§ **EXERCISE AIM**: Output the material from the line with "346, 721, 353)" to the line with "MUSIC ON STAGE", both included, as a Markdown table with the columns "No." and "Line". Number the rows in order and skip any blank lines.

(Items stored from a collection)
-- begin --

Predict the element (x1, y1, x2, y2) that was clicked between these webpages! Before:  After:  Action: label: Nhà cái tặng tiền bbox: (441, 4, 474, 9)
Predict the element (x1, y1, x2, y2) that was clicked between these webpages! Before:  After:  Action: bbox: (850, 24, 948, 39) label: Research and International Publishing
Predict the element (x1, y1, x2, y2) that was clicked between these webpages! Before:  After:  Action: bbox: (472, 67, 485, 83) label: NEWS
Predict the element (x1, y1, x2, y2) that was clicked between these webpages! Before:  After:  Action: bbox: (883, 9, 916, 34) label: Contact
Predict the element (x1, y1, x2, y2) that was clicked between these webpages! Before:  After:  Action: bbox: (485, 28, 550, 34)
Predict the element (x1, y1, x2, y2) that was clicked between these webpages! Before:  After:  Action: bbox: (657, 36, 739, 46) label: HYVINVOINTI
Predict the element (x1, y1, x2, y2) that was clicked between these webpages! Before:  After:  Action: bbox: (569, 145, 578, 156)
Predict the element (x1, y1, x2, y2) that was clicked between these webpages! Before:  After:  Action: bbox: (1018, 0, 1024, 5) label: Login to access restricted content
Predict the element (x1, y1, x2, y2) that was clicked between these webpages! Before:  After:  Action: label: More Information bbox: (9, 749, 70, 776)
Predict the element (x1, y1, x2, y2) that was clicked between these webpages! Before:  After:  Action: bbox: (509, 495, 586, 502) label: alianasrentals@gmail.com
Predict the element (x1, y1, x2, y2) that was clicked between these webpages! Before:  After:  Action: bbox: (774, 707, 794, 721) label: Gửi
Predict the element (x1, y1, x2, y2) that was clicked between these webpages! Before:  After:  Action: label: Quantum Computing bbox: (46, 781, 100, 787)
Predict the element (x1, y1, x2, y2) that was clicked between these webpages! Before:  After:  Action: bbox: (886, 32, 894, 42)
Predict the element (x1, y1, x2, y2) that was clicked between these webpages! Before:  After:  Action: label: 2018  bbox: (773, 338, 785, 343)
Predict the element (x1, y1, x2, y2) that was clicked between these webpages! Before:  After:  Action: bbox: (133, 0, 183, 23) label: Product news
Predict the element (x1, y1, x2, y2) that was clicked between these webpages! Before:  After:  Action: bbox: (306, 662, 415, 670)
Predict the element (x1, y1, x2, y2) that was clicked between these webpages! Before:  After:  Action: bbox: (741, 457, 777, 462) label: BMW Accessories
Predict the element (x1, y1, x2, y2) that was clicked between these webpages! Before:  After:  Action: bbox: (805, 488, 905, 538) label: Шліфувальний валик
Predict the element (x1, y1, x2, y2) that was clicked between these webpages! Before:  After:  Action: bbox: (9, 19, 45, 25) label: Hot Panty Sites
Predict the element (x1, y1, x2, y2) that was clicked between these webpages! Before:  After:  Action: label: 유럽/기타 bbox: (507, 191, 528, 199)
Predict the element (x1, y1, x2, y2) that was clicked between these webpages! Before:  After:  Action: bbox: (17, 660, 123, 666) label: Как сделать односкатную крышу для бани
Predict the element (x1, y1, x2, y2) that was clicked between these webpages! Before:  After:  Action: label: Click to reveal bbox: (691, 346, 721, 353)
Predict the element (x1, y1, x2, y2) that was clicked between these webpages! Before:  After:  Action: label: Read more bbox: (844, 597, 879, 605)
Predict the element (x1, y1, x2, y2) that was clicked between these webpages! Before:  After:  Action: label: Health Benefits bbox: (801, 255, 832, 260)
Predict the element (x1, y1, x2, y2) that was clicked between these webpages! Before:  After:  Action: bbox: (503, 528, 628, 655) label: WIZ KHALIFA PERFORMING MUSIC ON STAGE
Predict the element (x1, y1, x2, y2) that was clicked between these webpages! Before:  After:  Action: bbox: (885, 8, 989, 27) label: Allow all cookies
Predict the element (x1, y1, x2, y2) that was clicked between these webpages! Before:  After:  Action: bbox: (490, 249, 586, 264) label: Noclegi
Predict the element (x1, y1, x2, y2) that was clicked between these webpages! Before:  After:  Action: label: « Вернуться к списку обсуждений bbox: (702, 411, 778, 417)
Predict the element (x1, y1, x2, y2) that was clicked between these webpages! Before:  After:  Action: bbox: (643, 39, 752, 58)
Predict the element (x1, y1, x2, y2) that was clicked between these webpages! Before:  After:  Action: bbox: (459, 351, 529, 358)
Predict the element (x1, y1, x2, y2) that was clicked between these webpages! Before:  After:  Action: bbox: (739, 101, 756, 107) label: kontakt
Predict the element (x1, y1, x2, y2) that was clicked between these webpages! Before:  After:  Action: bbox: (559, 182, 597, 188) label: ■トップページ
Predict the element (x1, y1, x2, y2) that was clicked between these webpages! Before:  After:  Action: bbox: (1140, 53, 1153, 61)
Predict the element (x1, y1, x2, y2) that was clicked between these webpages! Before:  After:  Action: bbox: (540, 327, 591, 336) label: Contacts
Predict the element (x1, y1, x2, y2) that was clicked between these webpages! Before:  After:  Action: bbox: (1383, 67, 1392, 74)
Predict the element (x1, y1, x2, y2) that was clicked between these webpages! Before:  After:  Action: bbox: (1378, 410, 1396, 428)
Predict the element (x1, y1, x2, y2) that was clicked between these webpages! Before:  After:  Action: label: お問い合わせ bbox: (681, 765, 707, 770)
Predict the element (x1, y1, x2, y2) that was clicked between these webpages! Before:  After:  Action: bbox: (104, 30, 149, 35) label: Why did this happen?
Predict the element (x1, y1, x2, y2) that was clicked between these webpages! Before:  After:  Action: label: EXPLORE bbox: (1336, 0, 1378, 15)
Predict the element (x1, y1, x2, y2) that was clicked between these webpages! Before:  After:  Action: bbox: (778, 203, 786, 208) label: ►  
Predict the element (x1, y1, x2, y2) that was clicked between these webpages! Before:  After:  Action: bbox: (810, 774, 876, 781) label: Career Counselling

-- end --

§ **EXPECTED ANSWER**:
| No. | Line |
|---|---|
| 1 | Predict the element (x1, y1, x2, y2) that was clicked between these webpages! Before:  After:  Action: label: Click to reveal bbox: (691, 346, 721, 353) |
| 2 | Predict the element (x1, y1, x2, y2) that was clicked between these webpages! Before:  After:  Action: label: Read more bbox: (844, 597, 879, 605) |
| 3 | Predict the element (x1, y1, x2, y2) that was clicked between these webpages! Before:  After:  Action: label: Health Benefits bbox: (801, 255, 832, 260) |
| 4 | Predict the element (x1, y1, x2, y2) that was clicked between these webpages! Before:  After:  Action: bbox: (503, 528, 628, 655) label: WIZ KHALIFA PERFORMING MUSIC ON STAGE |